Task to complete
Repeat only the lines below from the one containing "Click the browser back arrow" through the one containing "has width=1318, height=694.", inclusive, exactly as written.

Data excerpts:

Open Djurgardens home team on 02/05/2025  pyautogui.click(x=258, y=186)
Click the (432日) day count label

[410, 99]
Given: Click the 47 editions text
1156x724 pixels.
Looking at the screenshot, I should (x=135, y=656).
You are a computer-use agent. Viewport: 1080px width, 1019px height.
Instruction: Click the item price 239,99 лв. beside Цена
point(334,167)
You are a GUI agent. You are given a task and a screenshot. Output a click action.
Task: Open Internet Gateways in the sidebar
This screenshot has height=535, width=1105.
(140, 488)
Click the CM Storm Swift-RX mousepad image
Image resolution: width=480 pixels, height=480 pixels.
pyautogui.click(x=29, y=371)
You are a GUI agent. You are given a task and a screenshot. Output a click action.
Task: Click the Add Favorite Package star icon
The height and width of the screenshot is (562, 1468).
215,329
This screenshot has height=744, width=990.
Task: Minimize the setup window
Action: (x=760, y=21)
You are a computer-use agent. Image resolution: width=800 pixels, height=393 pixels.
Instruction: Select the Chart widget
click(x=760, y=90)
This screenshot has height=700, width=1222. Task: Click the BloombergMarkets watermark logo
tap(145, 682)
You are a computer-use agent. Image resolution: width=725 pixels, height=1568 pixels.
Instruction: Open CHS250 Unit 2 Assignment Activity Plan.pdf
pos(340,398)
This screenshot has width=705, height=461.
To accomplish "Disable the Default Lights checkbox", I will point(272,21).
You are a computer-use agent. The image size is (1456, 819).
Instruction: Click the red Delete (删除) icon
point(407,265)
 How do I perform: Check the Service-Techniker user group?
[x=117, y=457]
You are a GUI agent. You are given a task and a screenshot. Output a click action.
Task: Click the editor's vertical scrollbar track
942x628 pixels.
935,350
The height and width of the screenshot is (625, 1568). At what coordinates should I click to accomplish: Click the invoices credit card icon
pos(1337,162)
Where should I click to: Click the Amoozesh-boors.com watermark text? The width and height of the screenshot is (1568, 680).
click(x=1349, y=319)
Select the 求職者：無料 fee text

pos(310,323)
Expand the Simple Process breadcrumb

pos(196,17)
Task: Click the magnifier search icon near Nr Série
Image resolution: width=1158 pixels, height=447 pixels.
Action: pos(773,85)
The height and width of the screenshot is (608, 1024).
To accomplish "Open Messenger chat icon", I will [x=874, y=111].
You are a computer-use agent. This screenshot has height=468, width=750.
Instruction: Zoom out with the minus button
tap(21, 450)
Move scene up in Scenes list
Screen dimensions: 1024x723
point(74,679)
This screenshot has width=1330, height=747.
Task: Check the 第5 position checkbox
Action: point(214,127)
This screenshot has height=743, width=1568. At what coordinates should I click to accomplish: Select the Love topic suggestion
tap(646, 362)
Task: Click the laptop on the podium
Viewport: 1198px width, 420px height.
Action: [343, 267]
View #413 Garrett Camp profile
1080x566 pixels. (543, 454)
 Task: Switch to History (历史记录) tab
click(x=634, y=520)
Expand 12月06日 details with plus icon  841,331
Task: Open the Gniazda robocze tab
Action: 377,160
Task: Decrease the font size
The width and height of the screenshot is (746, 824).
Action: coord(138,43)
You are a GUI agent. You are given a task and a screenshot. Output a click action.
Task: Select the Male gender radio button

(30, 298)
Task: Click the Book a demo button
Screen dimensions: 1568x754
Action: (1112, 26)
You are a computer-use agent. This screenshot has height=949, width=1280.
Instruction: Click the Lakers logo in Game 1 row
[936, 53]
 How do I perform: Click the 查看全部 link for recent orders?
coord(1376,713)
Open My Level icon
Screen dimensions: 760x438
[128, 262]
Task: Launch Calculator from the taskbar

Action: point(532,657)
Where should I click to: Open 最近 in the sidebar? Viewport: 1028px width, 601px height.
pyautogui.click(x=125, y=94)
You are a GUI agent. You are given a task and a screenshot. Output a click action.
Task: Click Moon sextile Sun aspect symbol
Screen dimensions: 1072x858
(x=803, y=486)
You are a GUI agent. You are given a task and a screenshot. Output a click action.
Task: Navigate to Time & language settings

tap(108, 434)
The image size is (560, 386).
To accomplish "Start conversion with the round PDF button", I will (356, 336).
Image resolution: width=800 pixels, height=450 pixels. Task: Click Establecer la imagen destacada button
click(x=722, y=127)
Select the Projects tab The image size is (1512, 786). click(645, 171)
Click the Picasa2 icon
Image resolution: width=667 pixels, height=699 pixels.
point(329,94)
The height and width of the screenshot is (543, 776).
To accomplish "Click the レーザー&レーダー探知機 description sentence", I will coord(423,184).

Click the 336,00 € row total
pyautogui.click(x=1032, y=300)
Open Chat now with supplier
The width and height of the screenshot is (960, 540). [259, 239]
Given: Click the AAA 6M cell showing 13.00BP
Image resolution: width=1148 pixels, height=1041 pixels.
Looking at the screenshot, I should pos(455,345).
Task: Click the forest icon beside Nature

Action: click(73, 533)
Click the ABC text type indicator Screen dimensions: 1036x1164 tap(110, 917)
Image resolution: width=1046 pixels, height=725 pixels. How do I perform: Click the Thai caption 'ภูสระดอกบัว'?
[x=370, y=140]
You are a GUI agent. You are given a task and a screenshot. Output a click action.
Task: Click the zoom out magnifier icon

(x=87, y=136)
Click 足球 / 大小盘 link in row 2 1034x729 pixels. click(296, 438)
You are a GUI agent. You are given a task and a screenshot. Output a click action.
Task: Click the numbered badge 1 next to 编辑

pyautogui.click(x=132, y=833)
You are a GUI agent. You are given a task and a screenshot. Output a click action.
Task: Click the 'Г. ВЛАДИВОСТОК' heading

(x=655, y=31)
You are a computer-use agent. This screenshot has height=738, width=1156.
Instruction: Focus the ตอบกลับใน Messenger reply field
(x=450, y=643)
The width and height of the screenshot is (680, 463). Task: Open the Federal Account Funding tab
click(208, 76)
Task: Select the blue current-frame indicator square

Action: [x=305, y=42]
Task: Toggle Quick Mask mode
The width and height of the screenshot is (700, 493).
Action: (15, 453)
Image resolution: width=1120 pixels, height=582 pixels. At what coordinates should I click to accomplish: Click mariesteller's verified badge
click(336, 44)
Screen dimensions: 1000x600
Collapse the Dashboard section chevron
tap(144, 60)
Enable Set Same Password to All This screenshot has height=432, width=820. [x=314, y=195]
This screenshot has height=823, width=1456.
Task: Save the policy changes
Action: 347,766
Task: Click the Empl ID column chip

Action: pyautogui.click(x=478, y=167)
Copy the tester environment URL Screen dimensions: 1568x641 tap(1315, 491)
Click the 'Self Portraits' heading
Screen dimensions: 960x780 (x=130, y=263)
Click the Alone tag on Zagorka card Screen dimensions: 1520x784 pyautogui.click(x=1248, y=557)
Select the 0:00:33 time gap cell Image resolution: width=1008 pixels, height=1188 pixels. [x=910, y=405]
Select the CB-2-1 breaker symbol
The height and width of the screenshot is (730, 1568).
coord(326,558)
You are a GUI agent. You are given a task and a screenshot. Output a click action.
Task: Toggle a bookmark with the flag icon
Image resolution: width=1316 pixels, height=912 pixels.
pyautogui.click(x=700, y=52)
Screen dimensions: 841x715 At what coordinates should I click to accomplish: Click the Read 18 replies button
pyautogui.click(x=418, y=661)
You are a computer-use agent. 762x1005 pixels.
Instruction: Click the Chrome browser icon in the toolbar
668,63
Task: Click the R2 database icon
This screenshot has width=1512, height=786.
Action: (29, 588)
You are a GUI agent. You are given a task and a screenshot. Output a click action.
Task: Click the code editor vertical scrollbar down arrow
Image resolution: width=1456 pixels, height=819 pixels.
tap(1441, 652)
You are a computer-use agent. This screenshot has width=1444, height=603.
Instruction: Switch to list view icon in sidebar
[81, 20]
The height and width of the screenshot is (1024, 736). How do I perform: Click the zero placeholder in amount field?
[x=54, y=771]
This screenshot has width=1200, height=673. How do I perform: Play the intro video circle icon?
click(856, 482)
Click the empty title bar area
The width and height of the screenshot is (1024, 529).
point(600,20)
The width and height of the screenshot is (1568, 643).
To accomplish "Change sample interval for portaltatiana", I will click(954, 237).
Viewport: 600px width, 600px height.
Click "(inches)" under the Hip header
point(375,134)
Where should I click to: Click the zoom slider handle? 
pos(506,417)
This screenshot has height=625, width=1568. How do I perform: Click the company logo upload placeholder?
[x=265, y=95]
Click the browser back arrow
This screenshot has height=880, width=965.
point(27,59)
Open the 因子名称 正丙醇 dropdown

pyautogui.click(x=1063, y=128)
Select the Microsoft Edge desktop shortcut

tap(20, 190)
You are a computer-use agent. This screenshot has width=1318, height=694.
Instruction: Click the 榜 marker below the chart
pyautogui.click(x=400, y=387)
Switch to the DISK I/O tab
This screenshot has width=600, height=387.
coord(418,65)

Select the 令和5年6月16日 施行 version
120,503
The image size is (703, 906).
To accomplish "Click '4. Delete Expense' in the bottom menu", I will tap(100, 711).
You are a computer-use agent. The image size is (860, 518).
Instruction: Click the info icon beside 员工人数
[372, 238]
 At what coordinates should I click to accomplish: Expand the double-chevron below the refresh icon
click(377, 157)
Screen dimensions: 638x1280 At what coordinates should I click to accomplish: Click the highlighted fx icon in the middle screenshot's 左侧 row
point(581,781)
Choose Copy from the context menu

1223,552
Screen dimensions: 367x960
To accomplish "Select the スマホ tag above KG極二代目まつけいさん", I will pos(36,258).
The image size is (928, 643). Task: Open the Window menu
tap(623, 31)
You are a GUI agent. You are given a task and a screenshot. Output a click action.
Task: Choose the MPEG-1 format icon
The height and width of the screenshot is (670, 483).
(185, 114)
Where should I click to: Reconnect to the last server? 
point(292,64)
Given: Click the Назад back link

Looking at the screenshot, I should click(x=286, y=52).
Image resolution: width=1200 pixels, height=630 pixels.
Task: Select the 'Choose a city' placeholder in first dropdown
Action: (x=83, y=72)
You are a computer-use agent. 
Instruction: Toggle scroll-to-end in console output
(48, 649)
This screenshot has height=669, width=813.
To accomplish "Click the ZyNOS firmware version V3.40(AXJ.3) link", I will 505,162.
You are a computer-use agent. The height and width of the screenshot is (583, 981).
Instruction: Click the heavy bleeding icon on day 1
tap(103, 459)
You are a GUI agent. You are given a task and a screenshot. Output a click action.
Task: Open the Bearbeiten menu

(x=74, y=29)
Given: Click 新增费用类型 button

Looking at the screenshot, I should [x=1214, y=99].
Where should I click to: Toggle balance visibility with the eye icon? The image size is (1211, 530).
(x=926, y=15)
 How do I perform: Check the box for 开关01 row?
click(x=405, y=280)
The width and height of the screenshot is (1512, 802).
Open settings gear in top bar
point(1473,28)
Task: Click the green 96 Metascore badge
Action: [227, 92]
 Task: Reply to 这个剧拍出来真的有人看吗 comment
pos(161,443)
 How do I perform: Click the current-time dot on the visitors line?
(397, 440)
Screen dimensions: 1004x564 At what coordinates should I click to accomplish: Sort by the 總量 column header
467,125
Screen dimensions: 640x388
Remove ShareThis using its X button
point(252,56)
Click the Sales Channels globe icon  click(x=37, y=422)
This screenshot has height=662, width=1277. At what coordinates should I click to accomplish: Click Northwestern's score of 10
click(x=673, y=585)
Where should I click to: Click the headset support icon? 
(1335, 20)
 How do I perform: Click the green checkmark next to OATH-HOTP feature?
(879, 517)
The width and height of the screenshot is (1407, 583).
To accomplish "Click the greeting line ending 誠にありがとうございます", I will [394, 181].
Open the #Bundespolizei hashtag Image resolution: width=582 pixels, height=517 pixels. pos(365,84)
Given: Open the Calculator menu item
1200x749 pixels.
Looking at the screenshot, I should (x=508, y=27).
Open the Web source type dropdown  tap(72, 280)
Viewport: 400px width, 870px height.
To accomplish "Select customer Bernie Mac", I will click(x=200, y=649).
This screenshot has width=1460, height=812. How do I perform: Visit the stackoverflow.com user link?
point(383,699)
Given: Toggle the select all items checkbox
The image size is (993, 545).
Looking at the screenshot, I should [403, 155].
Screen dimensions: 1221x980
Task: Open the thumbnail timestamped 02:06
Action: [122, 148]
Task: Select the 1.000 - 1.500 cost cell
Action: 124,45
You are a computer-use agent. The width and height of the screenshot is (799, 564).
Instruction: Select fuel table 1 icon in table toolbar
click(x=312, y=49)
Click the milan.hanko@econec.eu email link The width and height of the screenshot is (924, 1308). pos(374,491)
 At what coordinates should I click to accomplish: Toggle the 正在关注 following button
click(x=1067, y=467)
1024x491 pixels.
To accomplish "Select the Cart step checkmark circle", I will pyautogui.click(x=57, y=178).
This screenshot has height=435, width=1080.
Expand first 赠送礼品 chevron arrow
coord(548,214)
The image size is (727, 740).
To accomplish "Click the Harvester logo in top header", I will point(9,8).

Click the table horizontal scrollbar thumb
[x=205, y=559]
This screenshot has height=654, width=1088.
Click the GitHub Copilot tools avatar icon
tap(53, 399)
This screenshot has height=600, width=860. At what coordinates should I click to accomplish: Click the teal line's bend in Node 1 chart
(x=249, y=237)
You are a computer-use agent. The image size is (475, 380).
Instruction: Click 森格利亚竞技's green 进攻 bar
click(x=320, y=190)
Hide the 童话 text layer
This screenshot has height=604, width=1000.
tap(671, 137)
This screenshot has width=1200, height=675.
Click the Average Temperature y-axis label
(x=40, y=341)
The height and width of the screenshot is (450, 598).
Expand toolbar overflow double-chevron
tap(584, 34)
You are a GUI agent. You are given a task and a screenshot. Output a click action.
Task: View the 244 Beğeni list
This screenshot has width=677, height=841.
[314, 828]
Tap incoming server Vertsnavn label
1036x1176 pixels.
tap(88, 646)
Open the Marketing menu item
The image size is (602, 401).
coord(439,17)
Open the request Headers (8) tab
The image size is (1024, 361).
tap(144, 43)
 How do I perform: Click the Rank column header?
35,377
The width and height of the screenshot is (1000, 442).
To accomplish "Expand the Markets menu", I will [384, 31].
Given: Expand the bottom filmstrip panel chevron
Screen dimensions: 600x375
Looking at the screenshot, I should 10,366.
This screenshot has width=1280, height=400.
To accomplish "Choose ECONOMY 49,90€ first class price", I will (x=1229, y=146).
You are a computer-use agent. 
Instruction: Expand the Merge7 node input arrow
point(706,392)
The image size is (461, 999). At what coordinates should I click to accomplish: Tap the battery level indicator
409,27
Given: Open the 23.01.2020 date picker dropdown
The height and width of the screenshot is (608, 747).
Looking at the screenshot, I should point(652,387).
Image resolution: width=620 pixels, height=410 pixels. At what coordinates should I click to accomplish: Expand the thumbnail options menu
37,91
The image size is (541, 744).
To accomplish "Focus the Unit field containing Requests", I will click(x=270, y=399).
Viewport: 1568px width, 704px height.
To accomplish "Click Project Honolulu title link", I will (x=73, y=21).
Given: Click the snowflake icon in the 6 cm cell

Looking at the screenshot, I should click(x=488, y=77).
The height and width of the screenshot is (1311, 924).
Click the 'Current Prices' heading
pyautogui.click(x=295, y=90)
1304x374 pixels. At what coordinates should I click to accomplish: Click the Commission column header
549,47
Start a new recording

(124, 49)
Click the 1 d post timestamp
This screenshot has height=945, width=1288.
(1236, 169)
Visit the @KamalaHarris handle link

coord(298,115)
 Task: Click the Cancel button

Solution
Click the browser back arrow
This screenshot has height=880, width=965.
point(27,59)
Open the 因子名称 正丙醇 dropdown

pyautogui.click(x=1063, y=128)
Select the Microsoft Edge desktop shortcut

tap(20, 190)
You are a computer-use agent. This screenshot has width=1318, height=694.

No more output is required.